#### [À faire]
a. Recopiez le passage du texte sur Leatitia Jbeily qui va de « Aujourd’hui, onze artisans » à « anticipé la rapidité. », bornes comprises.
b. D'après le texte sur Leatitia Jbeily, combien d'artisans participent aujourd'hui à la fabrication d'une seule pièce ?

### Document source

Après plusieurs allers-retours au Liban, elle finit par trouver le graal en rencontrant un artisan libanais qui maîtrise la technique de revêtement en céramique alimentaire, apprise de son père. « Il travaillait dans les revêtements de poêles, de cafetières et autres ustensiles, mais il avait arrêté de travailler à cause de la crise économique. Je lui ai présenté mon projet et je l’ai encouragé à installer pour moi un petit four afin de confectionner mes produits. Il a fini par accepter ! » raconte-t-elle joyeusement. « Je suis allée faire un master de design industriel ailleurs et j’ai lancé un business complètement artisanal au Liban ! »

Aujourd’hui, onze artisans participent à la fabrication d’une seule pièce. « Mes parents, qui sont tous les deux architectes m’aident aussi, et je coordonne l’ensemble ! » La maîtrise des réseaux sociaux l’a aidée à faire connaître son projet . « Mon business a rapidement décollé. La vente de mon premier saj date du 15 décembre 2022, je fête cet anniversaire chaque année », confie-t-elle. En mai 2023, Leatitia Jbeily décide de rentrer au Liban afin de mieux suivre le développement de son produit, dont elle n’avait pas anticipé la rapidité.

######
### Données affichées

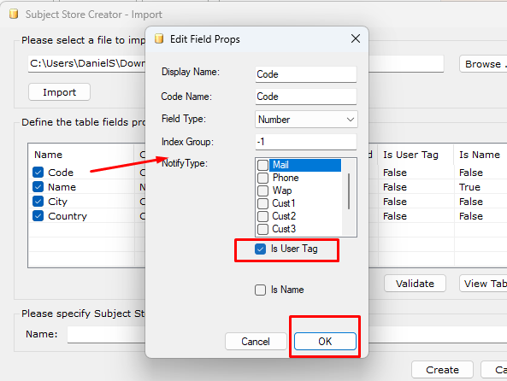Enable the Cust3 notify type checkbox
The image size is (507, 381).
pyautogui.click(x=262, y=229)
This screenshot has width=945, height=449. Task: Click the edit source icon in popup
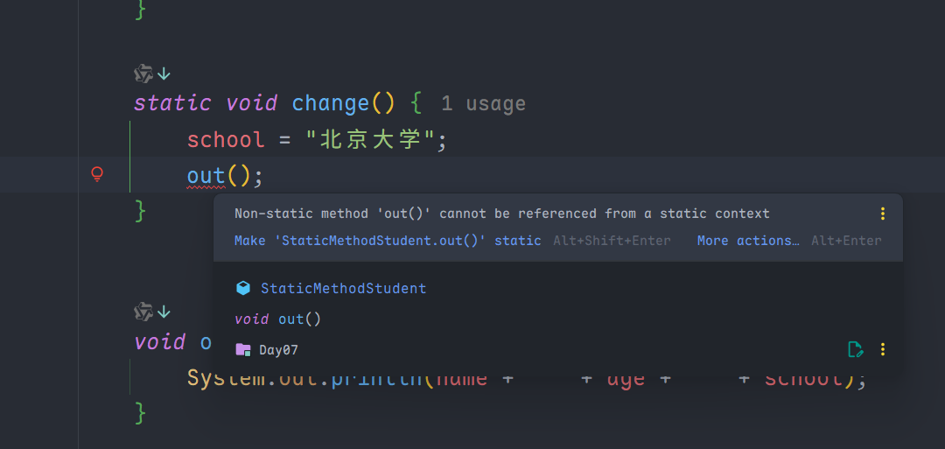click(x=856, y=350)
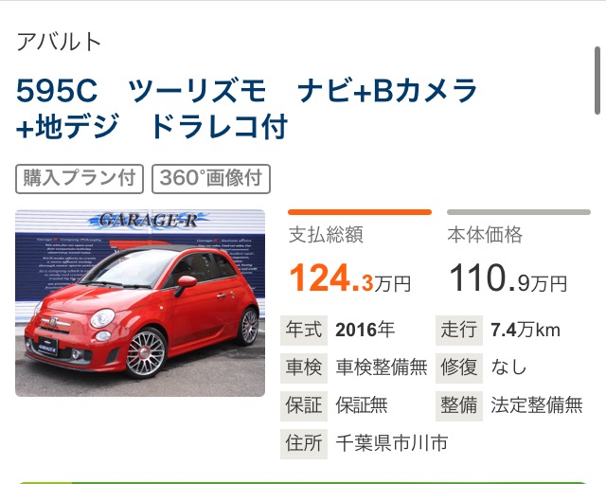Open the red Abarth car photo
This screenshot has height=484, width=606.
tap(140, 303)

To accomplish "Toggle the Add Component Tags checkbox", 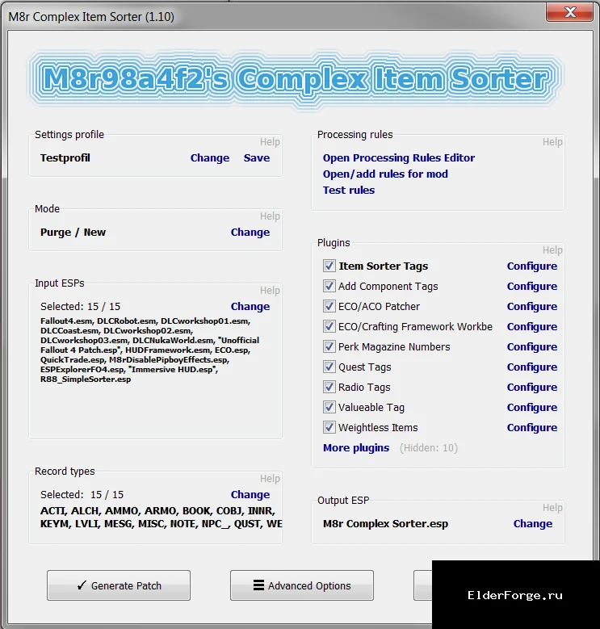I will coord(329,286).
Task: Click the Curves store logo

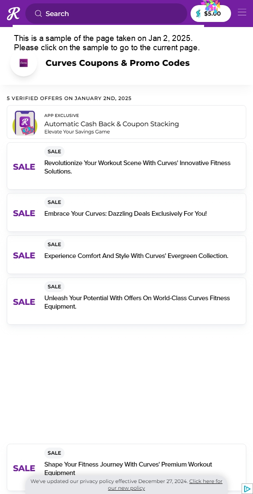Action: pos(24,62)
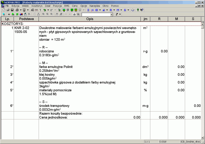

######

#### [Corrigé]
a.
Aujourd’hui, onze artisans participent à la fabrication d’une seule pièce. « Mes parents, qui sont tous les deux architectes m’aident aussi, et je coordonne l’ensemble ! » La maîtrise des réseaux sociaux l’a aidée à faire connaître son projet . « Mon business a rapidement décollé. La vente de mon premier saj date du 15 décembre 2022, je fête cet anniversaire chaque année », confie-t-elle. En mai 2023, Leatitia Jbeily décide de rentrer au Liban afin de mieux suivre le développement de son produit, dont elle n’avait pas anticipé la rapidité.

b. Onze artisans.